**The task:**
Repeat the lines exactly, from the line containing "Task: Open Courses & Grades in the sidebar" to the line containing "(x=346, y=26)", including both of those lines.

(Records from a dataset)
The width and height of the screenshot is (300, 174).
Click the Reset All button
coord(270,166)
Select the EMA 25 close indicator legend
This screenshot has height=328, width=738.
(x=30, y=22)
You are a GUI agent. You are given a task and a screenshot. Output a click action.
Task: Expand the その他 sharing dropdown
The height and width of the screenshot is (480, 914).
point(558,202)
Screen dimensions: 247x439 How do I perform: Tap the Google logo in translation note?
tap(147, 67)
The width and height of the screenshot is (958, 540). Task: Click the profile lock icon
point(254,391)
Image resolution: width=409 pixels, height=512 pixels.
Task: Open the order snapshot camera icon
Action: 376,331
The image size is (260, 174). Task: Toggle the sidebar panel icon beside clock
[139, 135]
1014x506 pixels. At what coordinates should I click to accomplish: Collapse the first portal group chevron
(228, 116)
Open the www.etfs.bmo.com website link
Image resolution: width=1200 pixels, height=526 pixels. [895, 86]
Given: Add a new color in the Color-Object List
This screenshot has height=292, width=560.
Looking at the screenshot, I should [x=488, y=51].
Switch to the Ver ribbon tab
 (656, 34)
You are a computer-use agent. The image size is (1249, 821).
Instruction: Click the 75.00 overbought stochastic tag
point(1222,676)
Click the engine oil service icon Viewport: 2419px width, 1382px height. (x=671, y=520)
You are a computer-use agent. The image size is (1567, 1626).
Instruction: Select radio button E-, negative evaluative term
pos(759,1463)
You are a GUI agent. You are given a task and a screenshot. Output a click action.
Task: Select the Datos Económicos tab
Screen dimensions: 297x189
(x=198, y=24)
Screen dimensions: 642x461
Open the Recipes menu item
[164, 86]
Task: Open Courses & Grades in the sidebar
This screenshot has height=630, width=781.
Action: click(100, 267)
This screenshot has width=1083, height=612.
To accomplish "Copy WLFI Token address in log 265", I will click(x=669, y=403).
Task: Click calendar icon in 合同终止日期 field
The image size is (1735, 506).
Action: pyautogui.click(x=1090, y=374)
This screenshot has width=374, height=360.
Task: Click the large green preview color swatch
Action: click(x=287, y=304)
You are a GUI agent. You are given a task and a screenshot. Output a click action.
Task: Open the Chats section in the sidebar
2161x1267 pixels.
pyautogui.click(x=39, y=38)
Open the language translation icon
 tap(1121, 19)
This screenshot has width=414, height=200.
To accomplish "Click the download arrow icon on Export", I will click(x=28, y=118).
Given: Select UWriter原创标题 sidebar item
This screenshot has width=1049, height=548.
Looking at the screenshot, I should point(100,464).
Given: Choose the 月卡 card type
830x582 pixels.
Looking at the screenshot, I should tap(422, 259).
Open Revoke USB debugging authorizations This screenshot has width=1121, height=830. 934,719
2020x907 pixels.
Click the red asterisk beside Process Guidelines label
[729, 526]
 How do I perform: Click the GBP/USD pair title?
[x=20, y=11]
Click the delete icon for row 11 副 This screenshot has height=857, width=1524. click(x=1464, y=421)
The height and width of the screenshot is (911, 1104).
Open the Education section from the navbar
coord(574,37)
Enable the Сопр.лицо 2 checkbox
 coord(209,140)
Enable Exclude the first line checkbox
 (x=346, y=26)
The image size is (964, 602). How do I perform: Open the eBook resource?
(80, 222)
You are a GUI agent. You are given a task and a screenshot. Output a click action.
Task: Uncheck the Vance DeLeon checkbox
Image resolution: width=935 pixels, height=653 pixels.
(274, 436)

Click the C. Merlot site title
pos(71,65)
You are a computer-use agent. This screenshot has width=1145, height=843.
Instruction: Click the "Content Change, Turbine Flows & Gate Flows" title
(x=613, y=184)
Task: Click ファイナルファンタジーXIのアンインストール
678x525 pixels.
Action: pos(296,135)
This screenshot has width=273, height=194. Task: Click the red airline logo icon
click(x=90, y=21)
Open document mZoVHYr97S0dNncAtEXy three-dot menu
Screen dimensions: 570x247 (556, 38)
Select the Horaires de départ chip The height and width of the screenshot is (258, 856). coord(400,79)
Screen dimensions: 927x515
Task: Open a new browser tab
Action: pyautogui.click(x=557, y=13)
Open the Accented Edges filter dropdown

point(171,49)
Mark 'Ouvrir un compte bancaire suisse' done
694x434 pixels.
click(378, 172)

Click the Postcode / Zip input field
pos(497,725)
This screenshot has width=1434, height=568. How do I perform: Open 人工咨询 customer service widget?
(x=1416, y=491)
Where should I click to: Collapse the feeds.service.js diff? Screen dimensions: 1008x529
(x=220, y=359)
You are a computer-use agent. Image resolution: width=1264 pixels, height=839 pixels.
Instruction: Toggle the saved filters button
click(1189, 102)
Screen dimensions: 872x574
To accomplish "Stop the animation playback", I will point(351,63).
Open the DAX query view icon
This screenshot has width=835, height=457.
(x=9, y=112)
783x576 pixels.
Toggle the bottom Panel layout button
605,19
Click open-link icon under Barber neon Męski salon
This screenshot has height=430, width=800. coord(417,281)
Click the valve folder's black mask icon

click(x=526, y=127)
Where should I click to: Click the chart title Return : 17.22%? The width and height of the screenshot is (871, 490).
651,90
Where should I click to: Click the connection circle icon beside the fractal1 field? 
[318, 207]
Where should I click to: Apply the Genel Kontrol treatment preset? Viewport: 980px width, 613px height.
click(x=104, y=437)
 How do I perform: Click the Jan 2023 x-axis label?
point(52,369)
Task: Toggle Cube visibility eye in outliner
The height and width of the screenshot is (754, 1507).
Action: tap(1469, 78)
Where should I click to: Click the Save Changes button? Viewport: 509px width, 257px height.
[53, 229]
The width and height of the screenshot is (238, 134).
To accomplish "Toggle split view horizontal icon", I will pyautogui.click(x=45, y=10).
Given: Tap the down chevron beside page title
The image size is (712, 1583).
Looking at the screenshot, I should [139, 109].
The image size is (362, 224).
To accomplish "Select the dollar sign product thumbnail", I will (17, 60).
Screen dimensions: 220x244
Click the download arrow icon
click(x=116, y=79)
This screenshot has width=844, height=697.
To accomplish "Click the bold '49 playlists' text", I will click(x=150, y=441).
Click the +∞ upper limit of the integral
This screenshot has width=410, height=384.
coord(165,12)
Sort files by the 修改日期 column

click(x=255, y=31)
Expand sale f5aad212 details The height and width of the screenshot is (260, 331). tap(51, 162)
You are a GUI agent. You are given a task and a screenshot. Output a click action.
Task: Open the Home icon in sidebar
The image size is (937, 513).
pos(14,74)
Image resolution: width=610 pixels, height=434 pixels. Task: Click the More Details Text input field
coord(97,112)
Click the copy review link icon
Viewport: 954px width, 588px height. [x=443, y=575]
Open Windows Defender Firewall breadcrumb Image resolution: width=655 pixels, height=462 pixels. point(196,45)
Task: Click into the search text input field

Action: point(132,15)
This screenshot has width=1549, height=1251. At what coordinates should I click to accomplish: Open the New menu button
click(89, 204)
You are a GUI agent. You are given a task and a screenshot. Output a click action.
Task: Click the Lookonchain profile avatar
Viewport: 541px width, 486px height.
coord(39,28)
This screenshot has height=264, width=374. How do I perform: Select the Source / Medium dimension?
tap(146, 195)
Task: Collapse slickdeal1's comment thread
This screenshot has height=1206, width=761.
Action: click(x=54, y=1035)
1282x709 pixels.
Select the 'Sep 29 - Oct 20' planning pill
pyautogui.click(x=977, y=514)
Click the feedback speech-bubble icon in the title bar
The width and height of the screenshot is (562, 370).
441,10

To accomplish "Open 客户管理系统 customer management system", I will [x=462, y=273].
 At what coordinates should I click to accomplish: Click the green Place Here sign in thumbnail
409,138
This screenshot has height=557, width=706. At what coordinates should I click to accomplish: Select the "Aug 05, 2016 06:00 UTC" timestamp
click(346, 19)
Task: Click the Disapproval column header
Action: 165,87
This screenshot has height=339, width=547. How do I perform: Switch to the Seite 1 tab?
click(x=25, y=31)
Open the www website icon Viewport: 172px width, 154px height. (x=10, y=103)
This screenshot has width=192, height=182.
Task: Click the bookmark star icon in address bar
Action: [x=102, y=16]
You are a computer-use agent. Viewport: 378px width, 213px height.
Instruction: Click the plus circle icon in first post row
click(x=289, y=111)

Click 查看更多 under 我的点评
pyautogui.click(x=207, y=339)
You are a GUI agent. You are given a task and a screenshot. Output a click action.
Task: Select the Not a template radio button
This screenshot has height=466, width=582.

**Task response:**
Task: Open Courses & Grades in the sidebar
This screenshot has height=630, width=781.
Action: click(100, 267)
This screenshot has width=1083, height=612.
To accomplish "Copy WLFI Token address in log 265", I will click(x=669, y=403).
Task: Click calendar icon in 合同终止日期 field
The image size is (1735, 506).
Action: pyautogui.click(x=1090, y=374)
This screenshot has width=374, height=360.
Task: Click the large green preview color swatch
Action: click(x=287, y=304)
You are a GUI agent. You are given a task and a screenshot. Output a click action.
Task: Open the Chats section in the sidebar
2161x1267 pixels.
pyautogui.click(x=39, y=38)
Open the language translation icon
 tap(1121, 19)
This screenshot has width=414, height=200.
To accomplish "Click the download arrow icon on Export", I will click(x=28, y=118).
Given: Select UWriter原创标题 sidebar item
This screenshot has width=1049, height=548.
Looking at the screenshot, I should point(100,464).
Given: Choose the 月卡 card type
830x582 pixels.
Looking at the screenshot, I should tap(422, 259).
Open Revoke USB debugging authorizations This screenshot has width=1121, height=830. 934,719
2020x907 pixels.
Click the red asterisk beside Process Guidelines label
[729, 526]
 How do I perform: Click the GBP/USD pair title?
[x=20, y=11]
Click the delete icon for row 11 副 This screenshot has height=857, width=1524. click(x=1464, y=421)
The height and width of the screenshot is (911, 1104).
Open the Education section from the navbar
coord(574,37)
Enable the Сопр.лицо 2 checkbox
 coord(209,140)
Enable Exclude the first line checkbox
 (x=346, y=26)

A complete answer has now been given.